An EEG Biomarker of Delayed Sensitive Period Onset in Autism Spectrum Disorder
Autism Spectrum Disorder (ASD) is a neurodevelopmental disorder thought to result from dysregulated sensitive periods in development. Sensitive periods are windows of increased neuroplasticity when experiences get embedded in brain function with lifelong effects on cognition and behavior. Neural measures of sensitive periods in animal models have shown that the timing of sensitive periods is regulated by maturing inhibition, which shifts the balance of spontaneous neural activity and experience-induced neural activity (the S/E ratio). Specifically, the S/E ratio decreases during sensitive period onset relative to pre-sensitive period levels.

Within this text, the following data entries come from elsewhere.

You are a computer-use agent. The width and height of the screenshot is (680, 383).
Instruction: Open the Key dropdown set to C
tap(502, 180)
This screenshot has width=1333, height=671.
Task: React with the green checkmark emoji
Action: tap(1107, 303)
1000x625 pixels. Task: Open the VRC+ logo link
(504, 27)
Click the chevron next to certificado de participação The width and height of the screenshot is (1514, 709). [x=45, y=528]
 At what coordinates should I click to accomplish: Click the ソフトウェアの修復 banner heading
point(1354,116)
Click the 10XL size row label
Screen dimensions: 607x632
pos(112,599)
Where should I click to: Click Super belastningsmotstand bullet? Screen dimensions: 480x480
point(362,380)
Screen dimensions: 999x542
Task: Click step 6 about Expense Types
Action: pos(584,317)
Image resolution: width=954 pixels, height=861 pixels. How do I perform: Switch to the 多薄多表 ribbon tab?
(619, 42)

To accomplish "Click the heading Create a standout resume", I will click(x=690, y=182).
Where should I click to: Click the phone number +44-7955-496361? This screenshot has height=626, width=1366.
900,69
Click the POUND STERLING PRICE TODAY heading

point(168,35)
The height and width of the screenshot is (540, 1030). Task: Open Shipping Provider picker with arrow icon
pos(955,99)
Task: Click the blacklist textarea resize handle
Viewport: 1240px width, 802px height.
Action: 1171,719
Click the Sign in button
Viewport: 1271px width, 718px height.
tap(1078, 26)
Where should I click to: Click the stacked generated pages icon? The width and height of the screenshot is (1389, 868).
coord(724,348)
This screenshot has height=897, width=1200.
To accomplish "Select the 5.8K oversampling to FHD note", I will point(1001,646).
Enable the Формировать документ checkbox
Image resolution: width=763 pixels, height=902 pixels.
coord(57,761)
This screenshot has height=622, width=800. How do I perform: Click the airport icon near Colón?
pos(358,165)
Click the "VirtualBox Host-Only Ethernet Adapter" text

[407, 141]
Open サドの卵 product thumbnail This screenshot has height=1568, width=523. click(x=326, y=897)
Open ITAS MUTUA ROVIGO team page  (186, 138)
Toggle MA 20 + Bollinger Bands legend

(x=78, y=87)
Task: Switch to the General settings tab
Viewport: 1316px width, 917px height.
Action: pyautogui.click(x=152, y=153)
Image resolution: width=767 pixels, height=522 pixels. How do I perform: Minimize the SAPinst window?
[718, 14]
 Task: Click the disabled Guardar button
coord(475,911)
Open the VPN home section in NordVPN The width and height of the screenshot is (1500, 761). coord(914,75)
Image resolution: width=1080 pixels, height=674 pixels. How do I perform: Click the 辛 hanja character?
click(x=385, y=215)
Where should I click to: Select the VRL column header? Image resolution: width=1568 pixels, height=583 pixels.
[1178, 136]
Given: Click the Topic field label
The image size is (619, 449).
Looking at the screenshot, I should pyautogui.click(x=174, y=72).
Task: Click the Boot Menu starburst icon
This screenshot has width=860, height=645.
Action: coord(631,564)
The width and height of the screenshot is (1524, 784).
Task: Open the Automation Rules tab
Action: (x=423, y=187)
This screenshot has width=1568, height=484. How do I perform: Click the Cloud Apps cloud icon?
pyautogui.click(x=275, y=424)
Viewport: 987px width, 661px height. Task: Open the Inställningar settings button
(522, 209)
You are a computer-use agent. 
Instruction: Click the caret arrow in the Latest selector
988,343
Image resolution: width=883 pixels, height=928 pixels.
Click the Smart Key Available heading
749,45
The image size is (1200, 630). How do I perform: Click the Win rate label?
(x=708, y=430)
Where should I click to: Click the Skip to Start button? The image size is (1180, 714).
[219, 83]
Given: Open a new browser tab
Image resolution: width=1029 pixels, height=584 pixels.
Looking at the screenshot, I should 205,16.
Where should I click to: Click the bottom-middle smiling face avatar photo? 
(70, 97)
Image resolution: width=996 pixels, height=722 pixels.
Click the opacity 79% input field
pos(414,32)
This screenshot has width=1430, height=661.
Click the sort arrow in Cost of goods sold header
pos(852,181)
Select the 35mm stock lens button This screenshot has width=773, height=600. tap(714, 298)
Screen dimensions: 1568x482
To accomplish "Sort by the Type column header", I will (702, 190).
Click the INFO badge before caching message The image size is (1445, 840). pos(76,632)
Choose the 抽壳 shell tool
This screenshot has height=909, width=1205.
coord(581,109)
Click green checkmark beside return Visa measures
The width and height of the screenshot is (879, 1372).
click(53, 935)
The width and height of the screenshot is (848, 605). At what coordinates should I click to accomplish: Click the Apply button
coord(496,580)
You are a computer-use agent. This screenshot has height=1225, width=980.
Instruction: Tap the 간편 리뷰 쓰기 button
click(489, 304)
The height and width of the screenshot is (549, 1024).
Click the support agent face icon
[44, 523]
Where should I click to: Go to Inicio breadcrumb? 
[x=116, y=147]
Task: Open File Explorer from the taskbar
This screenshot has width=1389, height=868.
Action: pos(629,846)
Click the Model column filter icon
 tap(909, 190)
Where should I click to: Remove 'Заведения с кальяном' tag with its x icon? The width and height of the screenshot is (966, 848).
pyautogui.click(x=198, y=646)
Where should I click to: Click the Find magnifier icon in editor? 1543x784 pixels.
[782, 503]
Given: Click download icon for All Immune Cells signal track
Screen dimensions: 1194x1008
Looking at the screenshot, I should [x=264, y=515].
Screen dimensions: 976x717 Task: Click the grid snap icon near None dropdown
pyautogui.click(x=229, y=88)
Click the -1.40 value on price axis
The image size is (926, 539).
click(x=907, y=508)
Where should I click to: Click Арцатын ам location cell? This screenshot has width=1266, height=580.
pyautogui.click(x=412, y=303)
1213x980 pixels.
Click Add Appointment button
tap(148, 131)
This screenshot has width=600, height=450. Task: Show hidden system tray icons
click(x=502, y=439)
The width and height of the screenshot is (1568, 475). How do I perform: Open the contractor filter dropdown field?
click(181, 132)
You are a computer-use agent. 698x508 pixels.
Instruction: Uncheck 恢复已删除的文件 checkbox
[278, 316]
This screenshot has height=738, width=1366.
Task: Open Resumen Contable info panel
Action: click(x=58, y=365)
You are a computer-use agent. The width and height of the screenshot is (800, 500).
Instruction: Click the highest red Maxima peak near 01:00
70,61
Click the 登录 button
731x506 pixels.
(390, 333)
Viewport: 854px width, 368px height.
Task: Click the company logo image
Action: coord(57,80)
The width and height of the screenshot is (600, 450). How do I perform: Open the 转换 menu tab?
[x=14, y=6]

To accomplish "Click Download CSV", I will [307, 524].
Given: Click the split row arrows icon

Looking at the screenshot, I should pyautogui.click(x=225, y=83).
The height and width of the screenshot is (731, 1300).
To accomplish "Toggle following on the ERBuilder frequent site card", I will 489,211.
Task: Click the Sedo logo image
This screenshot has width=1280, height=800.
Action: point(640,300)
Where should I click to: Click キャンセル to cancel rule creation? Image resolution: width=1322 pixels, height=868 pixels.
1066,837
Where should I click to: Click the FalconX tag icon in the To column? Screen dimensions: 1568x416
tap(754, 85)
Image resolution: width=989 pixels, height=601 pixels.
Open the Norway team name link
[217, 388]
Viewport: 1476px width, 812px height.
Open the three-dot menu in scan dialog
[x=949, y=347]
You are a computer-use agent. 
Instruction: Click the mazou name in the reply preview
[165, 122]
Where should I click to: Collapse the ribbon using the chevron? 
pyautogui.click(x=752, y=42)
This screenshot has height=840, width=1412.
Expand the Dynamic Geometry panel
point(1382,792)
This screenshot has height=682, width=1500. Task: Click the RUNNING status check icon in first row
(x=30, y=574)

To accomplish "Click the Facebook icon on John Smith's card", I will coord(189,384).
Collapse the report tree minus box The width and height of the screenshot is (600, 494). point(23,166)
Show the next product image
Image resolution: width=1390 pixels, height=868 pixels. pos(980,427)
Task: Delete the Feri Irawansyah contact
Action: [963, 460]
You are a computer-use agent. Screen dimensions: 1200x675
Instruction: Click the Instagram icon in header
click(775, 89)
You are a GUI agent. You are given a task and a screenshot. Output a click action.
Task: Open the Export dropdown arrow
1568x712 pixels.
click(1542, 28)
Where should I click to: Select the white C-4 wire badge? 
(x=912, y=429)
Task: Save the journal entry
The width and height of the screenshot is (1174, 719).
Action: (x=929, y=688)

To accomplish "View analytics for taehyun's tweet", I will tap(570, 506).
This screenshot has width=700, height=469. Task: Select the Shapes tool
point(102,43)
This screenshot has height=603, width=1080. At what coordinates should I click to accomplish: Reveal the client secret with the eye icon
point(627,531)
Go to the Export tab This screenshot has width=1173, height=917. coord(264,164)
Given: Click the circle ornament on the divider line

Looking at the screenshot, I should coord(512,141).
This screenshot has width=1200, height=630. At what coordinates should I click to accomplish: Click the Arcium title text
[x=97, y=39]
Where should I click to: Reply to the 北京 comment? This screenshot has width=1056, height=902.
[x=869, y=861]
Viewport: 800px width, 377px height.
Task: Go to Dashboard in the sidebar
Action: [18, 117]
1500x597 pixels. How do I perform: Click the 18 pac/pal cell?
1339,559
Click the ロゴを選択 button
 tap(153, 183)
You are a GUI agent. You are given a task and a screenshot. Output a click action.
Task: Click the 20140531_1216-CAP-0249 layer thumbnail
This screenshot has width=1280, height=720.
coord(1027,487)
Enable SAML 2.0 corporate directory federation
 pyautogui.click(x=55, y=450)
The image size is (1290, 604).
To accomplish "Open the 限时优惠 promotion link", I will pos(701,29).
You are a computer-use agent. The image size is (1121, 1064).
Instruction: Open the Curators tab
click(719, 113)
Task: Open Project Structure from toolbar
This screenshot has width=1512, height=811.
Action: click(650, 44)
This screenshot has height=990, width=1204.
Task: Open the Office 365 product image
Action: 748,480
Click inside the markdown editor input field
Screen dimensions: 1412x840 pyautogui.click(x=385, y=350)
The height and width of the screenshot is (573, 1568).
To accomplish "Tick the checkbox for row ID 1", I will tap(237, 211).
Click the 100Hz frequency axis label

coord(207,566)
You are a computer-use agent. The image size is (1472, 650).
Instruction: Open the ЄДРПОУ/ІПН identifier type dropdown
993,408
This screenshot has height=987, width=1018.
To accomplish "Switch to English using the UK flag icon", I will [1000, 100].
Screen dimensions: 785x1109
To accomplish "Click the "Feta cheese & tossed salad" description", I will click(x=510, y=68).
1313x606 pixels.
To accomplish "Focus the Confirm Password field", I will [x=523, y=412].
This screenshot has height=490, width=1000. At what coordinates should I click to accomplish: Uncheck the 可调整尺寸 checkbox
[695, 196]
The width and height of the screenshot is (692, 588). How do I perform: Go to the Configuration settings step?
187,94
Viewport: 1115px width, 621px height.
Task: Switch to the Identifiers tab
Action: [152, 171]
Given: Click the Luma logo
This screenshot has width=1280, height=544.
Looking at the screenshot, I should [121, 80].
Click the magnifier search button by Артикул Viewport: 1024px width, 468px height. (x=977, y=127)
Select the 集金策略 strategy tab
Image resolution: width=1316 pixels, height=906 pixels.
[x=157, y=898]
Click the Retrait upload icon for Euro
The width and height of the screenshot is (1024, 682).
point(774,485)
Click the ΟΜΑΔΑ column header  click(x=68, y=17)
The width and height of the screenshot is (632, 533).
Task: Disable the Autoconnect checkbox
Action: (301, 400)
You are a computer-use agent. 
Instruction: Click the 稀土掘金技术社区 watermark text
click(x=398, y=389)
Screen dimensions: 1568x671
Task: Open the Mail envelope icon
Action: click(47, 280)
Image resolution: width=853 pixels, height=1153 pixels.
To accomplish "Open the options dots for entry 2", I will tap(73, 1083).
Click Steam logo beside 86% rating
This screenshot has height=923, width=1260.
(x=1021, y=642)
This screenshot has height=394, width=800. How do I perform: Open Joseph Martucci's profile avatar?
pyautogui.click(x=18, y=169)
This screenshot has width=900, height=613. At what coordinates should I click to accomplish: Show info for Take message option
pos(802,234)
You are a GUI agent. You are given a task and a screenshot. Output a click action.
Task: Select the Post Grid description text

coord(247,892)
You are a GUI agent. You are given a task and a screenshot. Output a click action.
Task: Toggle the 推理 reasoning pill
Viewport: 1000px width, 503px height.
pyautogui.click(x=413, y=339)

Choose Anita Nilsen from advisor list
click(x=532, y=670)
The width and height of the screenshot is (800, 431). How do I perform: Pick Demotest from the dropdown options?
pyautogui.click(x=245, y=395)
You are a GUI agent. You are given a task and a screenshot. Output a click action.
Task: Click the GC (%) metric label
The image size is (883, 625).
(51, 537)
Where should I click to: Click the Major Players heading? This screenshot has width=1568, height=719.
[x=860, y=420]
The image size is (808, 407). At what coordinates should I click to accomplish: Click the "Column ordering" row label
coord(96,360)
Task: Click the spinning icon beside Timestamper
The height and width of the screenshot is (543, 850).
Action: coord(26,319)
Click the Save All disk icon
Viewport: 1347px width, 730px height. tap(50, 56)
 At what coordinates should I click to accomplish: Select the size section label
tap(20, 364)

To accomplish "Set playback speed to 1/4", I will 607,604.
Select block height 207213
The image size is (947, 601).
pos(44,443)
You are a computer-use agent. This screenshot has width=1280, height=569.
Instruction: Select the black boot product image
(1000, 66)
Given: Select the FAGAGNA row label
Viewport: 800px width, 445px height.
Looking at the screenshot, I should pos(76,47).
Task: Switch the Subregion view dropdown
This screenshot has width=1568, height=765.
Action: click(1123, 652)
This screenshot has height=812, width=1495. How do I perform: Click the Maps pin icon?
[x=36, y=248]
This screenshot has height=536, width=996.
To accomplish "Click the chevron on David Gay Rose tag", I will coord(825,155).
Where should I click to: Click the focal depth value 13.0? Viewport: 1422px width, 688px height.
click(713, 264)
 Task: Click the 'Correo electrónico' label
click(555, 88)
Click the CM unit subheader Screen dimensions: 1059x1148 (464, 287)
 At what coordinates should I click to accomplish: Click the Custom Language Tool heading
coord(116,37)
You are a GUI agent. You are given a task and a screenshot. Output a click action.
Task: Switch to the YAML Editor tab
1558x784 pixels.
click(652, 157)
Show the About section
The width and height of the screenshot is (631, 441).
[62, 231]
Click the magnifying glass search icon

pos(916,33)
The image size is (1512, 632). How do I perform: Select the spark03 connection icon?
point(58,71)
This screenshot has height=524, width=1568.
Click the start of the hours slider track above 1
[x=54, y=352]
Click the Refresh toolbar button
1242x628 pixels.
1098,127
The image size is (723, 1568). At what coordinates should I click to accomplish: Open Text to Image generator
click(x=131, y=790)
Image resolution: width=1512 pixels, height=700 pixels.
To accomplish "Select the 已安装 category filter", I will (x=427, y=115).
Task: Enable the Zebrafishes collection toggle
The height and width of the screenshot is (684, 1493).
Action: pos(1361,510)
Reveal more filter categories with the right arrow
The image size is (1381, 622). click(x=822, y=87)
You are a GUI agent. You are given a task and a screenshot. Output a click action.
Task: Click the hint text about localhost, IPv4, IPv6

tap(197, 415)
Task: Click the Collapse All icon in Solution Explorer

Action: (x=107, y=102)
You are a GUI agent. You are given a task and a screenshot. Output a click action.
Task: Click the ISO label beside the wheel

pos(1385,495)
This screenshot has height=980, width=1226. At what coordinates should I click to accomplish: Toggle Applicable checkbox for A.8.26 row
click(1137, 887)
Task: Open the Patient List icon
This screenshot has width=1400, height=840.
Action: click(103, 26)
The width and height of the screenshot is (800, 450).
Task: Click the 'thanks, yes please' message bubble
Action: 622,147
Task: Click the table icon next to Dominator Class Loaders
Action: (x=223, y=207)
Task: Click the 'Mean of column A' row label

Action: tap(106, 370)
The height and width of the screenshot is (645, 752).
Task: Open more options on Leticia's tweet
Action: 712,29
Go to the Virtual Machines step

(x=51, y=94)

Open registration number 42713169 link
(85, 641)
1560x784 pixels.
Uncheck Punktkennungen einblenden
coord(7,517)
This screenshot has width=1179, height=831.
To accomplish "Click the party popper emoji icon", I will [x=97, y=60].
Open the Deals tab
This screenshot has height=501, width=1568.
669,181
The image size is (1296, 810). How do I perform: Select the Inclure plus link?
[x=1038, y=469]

The present study sought to translate the S/E ratio measure of sensitive period onset into human ASD neurodevelopment with longitudinal high-density electroencephalography (EEG) from 3 to 12 months of age. Specifically, this study tested how the language phoneme sensitive period manifests in ASD neurodevelopment, as language deficits are frequent ASD symptoms. We hypothesized that reduced neural inhibition in ASD may delay the developmental timing when inhibition is robust enough to reduce the S/E ratio (i.e. delayed sensitive period opening).
Data were contributed by 79 typically developing infants (TD), 67 high-risk infants without ASD at 3 years (HR-), and 24 high-risk infants with ASD diagnoses at 3 years of age (ASD+). Spontaneous EEG power was collected with a silent baseline recording, while experience-induced EEG power was generated by a phoneme oddball paradigm. All EEG data were processed through HAPPE software, optimized for developmental EEG data. The ratio of spontaneous EEG power to phoneme induced EEG power was calculated over auditory cortex to generate the S/E ratio.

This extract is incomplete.